How do I catch the possible unconfirmed transactions, so the ones that
got saved in the db when were first posted, but in the process were
rejected/unconfirmed in the next 6 blocks.
There are two ways a transaction (TXID) is first introduced by walletnotify:
- 1) Acceptance in mempool
- 2) Confirmation in a block
A transaction in mempool has no guarantee of being mined, and a confirmed transaction may have never been previously seen in your local mempool. Therefore, you need to be able to differentiate between the two scenarios, and only store the transactions which actually receive confirmation.
Reorgs: Furthermore, there is no guarantee that a previously confirmed transaction receives confirmation from subsequent blocks.

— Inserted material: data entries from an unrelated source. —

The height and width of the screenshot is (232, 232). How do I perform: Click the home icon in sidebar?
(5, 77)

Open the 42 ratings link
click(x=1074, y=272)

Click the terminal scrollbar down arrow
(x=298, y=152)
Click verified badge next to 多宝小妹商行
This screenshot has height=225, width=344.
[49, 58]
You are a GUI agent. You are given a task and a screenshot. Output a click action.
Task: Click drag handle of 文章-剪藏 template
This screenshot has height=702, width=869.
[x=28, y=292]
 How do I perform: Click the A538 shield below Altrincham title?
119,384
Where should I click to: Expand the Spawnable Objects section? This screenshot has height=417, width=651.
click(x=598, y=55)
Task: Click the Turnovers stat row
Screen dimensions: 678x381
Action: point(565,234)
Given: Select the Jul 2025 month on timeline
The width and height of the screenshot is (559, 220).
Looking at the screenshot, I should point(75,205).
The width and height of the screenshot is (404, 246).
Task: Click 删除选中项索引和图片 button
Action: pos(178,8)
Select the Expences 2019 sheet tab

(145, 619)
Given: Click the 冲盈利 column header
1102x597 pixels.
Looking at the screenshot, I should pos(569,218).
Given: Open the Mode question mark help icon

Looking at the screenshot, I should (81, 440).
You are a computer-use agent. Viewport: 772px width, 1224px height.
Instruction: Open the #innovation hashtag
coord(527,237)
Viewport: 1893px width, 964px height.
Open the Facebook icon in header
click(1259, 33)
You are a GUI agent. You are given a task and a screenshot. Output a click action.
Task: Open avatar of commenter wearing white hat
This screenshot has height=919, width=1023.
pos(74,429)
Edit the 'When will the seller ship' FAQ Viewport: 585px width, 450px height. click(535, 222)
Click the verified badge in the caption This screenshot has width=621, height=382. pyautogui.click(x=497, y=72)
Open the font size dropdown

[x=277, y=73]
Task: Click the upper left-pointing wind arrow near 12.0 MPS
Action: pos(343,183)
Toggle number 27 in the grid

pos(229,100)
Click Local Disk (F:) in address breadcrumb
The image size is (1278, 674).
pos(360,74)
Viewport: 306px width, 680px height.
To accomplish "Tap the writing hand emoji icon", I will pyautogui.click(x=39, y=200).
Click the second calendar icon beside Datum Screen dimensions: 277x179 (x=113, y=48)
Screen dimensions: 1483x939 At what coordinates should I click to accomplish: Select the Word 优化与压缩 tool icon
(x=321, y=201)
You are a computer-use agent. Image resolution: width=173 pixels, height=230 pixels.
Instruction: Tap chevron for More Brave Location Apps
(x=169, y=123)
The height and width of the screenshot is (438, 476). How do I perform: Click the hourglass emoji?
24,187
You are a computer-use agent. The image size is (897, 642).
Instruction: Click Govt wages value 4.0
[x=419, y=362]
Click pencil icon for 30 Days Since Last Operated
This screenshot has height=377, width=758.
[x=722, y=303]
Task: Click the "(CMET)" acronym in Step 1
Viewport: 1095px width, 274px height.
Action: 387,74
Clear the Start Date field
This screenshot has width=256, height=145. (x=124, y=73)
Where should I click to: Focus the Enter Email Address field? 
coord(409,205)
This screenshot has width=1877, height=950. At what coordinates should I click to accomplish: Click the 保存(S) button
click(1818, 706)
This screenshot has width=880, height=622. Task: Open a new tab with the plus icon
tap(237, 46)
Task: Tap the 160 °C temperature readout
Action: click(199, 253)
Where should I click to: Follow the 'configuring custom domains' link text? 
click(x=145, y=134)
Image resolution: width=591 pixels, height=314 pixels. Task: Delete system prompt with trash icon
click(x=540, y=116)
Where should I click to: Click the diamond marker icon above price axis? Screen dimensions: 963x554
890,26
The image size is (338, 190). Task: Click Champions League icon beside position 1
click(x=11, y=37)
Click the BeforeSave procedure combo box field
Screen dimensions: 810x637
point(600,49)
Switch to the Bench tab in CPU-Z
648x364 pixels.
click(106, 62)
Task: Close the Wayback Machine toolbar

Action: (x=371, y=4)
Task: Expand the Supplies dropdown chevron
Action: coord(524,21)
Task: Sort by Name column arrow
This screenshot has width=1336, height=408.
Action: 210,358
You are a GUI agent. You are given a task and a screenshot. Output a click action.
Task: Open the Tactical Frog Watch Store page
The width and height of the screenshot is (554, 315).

It is possible that subsequent blocks form a separate branch, so that your previously confirmed transaction is no longer in the strong chain. This is where incrementing confirmation with each new block as you describe will fail.
Better to verify the longest header chain (they must link together via prev header hash) and ensure that the transaction is included in this longest chain when computing the level of transaction confirmation. If this longest header chain reorganises, you can update the confirmations of all transactions accordingly.
So how would a transaction that was rejected or wasn't confirmed in the 'subsequent blocks' differ from the confirmed one in the output of gettransaction <txid> – zabbir – 2019-01-26T19:34:55.010
I am not sure whether gettransaction <txid> returns transactions with confirmation field = 0. If it doesn't, that also tells you it isn't confirmed, but was accepted in your local mem-pool. – James C. – 2019-01-27T08:51:19.753
It does, http://rgho.st/8rhMpLRsh. What if a transaction gets 2 confirmations and then gets rejected, how would it appear at gettransaction <txid> ?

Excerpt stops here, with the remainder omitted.